What you will do =
Write out the entries below exactly. End with the line that contains "Click the YTD".

⁂

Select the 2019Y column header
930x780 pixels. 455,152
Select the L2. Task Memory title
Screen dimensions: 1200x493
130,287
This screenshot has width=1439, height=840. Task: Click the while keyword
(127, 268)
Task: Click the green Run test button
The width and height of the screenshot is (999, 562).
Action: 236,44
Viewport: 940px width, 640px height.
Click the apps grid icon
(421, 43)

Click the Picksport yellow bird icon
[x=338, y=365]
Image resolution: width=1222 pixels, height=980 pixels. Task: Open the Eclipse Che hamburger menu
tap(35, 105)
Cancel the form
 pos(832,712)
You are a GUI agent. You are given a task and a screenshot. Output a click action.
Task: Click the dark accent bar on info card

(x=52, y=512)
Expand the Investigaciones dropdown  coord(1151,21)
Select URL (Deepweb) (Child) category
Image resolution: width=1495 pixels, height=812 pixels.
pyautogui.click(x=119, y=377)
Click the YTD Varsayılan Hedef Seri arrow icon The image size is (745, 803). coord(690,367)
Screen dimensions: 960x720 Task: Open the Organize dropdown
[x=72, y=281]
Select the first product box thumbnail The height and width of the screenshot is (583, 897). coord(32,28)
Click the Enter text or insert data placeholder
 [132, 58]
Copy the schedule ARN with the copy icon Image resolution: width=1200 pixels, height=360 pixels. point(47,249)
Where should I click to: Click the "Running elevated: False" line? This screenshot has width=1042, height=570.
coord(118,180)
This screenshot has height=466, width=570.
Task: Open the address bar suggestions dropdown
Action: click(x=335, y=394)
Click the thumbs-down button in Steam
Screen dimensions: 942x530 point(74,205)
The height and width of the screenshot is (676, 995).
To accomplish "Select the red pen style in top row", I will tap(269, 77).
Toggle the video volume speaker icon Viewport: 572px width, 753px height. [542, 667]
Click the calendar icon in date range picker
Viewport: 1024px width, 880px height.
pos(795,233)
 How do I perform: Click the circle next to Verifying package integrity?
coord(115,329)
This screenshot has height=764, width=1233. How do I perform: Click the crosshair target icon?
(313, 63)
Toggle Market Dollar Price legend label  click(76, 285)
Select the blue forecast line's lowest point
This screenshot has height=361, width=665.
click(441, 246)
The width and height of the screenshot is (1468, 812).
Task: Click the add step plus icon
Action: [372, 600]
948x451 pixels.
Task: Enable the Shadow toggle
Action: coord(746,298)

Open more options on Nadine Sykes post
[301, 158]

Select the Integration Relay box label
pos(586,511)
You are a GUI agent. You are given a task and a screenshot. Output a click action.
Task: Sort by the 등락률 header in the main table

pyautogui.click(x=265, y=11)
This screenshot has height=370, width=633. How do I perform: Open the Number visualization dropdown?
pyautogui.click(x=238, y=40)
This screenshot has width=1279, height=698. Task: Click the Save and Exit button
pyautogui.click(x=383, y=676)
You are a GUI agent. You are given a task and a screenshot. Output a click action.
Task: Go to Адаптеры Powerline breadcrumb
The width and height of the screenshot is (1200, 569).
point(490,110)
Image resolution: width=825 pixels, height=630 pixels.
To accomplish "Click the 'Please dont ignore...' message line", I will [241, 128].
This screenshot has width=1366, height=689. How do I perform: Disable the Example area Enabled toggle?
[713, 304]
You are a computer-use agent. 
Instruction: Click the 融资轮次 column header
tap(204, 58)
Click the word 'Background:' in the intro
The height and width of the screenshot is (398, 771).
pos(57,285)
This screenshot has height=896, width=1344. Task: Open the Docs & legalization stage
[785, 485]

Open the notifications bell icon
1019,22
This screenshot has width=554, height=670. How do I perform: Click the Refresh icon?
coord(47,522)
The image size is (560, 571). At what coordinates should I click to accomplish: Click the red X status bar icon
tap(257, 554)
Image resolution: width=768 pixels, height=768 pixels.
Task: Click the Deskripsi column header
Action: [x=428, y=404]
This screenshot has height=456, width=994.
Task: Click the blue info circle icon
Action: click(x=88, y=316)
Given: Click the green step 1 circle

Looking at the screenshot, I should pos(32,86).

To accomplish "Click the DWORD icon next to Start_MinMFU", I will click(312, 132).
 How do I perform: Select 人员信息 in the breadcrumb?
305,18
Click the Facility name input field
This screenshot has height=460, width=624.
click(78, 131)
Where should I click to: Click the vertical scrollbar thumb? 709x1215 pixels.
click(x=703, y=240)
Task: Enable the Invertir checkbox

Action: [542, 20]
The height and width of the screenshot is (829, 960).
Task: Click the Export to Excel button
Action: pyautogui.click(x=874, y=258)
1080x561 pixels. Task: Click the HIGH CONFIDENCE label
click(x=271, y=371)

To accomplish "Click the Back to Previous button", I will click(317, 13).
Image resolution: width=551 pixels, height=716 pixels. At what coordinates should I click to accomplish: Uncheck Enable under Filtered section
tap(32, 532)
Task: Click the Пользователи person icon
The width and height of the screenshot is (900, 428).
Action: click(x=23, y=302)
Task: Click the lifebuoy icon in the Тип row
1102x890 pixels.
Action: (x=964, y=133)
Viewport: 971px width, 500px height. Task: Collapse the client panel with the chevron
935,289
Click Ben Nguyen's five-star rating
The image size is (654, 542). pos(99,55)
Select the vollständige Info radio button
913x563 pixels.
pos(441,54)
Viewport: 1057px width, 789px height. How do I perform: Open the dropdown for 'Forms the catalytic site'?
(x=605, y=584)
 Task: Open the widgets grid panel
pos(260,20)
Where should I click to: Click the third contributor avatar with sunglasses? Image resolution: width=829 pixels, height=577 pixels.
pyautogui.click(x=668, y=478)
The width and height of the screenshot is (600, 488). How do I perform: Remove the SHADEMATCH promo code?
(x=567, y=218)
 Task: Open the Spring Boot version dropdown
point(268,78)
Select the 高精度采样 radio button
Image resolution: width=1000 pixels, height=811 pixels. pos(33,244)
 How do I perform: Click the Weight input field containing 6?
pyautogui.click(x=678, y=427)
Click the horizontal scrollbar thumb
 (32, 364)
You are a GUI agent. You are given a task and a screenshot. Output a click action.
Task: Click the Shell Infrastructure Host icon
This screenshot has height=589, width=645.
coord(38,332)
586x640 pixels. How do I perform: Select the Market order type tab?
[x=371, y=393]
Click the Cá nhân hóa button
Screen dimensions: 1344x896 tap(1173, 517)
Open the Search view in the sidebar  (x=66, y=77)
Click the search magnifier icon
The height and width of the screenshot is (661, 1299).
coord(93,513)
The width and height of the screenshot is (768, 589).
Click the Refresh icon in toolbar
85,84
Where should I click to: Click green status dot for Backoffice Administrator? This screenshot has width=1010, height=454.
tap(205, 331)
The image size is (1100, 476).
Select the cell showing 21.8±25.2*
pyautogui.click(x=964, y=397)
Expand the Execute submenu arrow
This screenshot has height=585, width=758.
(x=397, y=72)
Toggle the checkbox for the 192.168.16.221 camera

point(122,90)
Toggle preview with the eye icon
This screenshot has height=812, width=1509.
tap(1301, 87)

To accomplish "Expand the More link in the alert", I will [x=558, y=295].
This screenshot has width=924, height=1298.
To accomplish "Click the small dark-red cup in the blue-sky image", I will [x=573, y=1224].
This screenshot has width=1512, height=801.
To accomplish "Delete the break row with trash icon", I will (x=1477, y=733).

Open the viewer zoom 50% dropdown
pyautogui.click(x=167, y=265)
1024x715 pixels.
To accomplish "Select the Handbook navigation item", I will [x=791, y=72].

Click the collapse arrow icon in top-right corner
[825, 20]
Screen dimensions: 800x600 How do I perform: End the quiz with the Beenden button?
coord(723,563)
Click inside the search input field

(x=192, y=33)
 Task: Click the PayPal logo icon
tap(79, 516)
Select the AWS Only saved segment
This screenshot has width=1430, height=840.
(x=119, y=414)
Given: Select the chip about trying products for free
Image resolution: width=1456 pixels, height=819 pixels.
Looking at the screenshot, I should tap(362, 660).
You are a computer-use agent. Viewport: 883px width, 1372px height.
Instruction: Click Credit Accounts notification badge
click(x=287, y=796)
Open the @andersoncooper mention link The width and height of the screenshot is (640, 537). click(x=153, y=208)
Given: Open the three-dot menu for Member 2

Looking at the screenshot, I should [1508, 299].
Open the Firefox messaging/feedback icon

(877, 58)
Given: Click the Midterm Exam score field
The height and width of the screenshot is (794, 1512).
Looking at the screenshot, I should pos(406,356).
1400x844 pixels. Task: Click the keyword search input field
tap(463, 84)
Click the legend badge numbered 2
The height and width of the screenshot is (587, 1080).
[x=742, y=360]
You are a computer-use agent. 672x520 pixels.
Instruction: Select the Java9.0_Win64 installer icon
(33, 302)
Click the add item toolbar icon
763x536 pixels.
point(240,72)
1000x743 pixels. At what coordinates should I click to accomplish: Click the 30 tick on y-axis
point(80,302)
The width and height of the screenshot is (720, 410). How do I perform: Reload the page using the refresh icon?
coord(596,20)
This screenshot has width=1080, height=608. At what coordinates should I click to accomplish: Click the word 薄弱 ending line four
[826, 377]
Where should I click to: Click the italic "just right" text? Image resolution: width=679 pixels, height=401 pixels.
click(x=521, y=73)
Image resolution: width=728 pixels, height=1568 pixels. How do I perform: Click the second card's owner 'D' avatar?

⁂

Solution to the exercise =
Select the 2019Y column header
930x780 pixels. 455,152
Select the L2. Task Memory title
Screen dimensions: 1200x493
130,287
This screenshot has width=1439, height=840. Task: Click the while keyword
(127, 268)
Task: Click the green Run test button
The width and height of the screenshot is (999, 562).
Action: 236,44
Viewport: 940px width, 640px height.
Click the apps grid icon
(421, 43)

Click the Picksport yellow bird icon
[x=338, y=365]
Image resolution: width=1222 pixels, height=980 pixels. Task: Open the Eclipse Che hamburger menu
tap(35, 105)
Cancel the form
 pos(832,712)
You are a GUI agent. You are given a task and a screenshot. Output a click action.
Task: Click the dark accent bar on info card

(x=52, y=512)
Expand the Investigaciones dropdown  coord(1151,21)
Select URL (Deepweb) (Child) category
Image resolution: width=1495 pixels, height=812 pixels.
pyautogui.click(x=119, y=377)
Click the YTD Varsayılan Hedef Seri arrow icon The image size is (745, 803). coord(690,367)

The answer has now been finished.